----- DATA TO PROCESS -----

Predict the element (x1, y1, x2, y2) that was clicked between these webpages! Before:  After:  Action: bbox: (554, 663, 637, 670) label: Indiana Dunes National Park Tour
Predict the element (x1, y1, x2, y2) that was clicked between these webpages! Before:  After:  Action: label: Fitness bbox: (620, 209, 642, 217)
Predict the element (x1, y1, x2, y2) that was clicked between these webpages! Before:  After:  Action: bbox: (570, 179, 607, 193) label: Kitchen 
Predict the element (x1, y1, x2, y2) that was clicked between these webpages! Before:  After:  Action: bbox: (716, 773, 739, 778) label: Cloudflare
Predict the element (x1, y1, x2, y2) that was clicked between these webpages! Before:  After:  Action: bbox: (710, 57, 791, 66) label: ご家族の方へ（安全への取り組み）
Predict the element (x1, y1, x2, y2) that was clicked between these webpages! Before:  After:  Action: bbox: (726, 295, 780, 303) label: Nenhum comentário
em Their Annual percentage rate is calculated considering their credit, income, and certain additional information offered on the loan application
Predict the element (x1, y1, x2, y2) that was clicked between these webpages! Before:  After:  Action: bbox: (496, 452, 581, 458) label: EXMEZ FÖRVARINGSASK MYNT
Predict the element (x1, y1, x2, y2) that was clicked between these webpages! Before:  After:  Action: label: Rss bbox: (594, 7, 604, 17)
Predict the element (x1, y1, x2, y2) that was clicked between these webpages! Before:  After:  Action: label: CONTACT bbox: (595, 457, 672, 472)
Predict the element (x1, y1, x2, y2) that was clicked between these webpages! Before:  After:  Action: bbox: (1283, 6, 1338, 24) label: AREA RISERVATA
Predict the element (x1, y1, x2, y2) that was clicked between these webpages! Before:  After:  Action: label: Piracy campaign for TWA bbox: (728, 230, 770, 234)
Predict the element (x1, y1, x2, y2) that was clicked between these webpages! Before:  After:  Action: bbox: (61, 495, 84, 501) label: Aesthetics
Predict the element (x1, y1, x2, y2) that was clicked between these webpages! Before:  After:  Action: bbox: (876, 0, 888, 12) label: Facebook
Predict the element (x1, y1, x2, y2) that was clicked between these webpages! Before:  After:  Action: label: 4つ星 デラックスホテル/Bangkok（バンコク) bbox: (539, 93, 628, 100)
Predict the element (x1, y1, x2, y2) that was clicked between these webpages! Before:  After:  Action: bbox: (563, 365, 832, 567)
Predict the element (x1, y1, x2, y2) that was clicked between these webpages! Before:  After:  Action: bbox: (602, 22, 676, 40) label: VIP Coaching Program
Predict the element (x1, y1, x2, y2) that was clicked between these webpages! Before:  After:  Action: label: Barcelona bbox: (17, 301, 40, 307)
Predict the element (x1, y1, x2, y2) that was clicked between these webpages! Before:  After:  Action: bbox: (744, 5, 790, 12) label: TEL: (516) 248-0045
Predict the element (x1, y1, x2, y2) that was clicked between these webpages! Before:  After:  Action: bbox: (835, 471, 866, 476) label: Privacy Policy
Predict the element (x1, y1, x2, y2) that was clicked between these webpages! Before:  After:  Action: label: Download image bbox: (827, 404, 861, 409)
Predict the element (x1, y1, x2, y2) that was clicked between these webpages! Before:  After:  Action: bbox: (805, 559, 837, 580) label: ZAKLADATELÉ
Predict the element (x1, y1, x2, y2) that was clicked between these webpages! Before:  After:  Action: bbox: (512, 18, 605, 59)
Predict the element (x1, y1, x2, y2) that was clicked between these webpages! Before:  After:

-----

TASK DETAILS:
Can you repeat, word for word, the part of the material that opens with the line containing "301, 40, 307)" and closes with the line containing "label: Privacy Policy", including both of those lines?

IN RESPONSE:
Predict the element (x1, y1, x2, y2) that was clicked between these webpages! Before:  After:  Action: label: Barcelona bbox: (17, 301, 40, 307)
Predict the element (x1, y1, x2, y2) that was clicked between these webpages! Before:  After:  Action: bbox: (744, 5, 790, 12) label: TEL: (516) 248-0045
Predict the element (x1, y1, x2, y2) that was clicked between these webpages! Before:  After:  Action: bbox: (835, 471, 866, 476) label: Privacy Policy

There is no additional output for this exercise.